Extrait retenu:
==========
La caractérisation que je viens de donner du temps comme continu est celle qui est la plus proche de l’intuition, car percevoir une durée entre deux événements intérieurs est une intuition. Mais au stade de la réflexion cette caractérisation peut être formulée d’une autre manière si on fait la remarque suivante. Lorsqu’entre deux de mes expériences subjectives je perçois une certaine durée, il y a place dans cette durée pour une autre expérience subjective. Si entre ma perception du tintement d’une cloche et celle de l’éclairement d’une fenêtre je perçois une certaine durée, il y a place dans cette durée pour que j’entende, par exemple, claquer une porte. Et puisque je conçois mes expériences subjectives comme ayant lieu à certains instants, il s’ensuit qu’entre l’instant où j’entends tinter la cloche et celui où je vois s’éclairer la fenêtre il y a un instant intermédiaire auquel je peux entendre claquer une porte ou éprouver une autre expérience subjective quelconque. On est ainsi amené à reformuler la conception du temps comme continu de la manière suivante :
C1 : « Entre deux instants quelconques du temps continu il y a un instant intermédiaire. »
De C1 on déduit par itération qu’entre deux instants quelconques du temps continu il y a autant d’instants intermédiaires qu’on veut, ou, si l’on préfère, qu’il y en a une infinité[7].
D’autre part, si t est un instant intermédiaire entre deux instants t1 et t2, il y a une certaine durée entre t1 et t et une certaine durée entre t et t2, et la durée entre t1 et t2 est divisée en ces deux durées. Celles-ci sont à leur tour divisibles en d’autres durées, et l’itération peut se poursuivre indéfiniment. Et ainsi, la conception du temps comme continu peut encore être formulée de la manière suivante :
C2 : « Toute durée du temps continu est divisible en durées indéfiniment divisibles. »
Cela a amené Aristote à donner sa célèbre définition générale du continu[8], et à ranger le temps (avec la ligne et le mouvement) parmi les continus :
« J’appelle continu (suneches) ce qui est divisible en <parties> toujours[9] divisibles (diaireton eis aei diaireta). Cela étant posé du continu, nécessairement le temps est continu ».
==========
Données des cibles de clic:
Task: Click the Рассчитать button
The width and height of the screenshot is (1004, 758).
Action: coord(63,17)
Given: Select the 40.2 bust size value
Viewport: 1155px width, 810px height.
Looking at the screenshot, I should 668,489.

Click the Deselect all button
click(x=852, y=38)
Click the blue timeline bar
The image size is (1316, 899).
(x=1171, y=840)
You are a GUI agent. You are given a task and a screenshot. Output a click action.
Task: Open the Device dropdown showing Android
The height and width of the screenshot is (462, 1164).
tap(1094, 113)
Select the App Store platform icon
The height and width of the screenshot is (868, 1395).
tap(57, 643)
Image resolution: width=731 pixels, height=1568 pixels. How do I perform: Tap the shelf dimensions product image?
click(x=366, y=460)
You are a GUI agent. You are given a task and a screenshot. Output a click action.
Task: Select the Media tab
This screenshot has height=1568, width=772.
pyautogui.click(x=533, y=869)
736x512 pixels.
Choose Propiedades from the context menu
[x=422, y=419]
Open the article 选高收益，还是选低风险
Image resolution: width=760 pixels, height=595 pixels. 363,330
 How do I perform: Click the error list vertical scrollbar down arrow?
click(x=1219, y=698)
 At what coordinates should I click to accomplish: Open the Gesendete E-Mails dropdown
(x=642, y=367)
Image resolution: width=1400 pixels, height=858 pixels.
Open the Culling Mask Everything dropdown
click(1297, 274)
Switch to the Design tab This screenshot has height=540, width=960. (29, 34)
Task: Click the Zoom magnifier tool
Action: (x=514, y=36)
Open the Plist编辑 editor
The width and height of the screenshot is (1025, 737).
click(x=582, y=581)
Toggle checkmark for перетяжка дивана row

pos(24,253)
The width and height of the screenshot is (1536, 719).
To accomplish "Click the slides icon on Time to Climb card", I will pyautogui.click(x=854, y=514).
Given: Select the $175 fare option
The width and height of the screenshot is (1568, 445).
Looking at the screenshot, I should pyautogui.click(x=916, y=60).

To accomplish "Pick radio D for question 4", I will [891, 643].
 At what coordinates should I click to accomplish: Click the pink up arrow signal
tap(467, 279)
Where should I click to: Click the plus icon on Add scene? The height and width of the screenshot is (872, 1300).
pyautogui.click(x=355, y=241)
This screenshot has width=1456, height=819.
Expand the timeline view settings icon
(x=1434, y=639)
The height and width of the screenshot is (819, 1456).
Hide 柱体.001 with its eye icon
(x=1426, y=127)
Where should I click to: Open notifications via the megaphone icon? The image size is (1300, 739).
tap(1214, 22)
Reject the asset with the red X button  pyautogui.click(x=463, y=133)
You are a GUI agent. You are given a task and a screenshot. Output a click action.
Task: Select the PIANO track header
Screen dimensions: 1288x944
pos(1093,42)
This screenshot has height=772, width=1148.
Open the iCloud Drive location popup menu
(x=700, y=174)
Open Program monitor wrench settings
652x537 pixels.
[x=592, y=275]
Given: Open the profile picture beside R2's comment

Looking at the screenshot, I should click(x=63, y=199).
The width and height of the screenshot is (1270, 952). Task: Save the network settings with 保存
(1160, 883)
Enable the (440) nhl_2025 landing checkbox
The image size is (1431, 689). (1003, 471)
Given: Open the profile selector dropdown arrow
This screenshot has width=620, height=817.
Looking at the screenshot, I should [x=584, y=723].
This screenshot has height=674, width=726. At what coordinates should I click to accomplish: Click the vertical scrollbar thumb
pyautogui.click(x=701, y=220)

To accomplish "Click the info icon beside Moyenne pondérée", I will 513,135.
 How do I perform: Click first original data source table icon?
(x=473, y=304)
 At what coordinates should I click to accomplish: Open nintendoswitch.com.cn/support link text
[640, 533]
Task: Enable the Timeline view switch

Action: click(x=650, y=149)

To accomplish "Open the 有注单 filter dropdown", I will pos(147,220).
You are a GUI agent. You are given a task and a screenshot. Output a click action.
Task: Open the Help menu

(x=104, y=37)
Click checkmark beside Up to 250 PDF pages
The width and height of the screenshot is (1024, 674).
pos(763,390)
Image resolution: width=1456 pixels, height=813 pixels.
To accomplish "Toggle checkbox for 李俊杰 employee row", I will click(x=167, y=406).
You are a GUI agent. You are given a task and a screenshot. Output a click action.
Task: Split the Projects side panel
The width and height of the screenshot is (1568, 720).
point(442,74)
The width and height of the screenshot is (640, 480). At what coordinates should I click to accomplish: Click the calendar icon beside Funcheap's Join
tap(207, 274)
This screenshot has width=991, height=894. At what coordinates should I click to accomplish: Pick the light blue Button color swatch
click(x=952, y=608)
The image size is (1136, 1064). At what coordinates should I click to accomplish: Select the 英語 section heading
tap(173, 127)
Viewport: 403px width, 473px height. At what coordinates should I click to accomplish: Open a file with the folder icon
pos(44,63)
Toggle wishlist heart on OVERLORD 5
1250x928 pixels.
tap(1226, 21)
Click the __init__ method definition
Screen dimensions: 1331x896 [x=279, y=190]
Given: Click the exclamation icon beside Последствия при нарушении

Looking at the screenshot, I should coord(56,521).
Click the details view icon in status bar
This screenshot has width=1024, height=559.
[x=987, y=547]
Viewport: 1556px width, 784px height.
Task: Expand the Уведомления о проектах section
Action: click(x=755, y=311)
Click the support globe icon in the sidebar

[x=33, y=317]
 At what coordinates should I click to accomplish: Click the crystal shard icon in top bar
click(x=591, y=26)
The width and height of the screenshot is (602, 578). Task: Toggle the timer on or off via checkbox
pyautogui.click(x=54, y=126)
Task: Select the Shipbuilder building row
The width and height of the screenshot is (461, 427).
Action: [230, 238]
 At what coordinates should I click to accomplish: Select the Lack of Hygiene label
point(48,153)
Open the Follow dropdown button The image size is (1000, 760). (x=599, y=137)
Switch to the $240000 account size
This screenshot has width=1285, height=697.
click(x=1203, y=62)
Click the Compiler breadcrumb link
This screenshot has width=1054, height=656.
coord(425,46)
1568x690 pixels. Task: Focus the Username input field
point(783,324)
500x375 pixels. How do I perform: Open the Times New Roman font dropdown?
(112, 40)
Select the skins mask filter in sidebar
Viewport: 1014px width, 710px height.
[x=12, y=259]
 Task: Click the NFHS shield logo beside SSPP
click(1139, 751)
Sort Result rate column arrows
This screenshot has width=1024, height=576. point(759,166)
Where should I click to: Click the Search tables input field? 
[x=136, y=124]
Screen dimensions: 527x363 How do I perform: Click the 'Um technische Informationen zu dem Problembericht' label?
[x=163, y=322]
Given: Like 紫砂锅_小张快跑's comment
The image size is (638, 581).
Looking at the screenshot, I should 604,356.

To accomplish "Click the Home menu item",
==========
Consigne: Reprenez mot pour mot le passage de l'extrait sur le temps continu situé entre « De C1 on déduit » et « a une infinité[7]. », ces deux bornes comprises. Ces données proviennent d'une autre source que l'extrait.

Réponse rédigée:
De C1 on déduit par itération qu’entre deux instants quelconques du temps continu il y a autant d’instants intermédiaires qu’on veut, ou, si l’on préfère, qu’il y en a une infinité[7].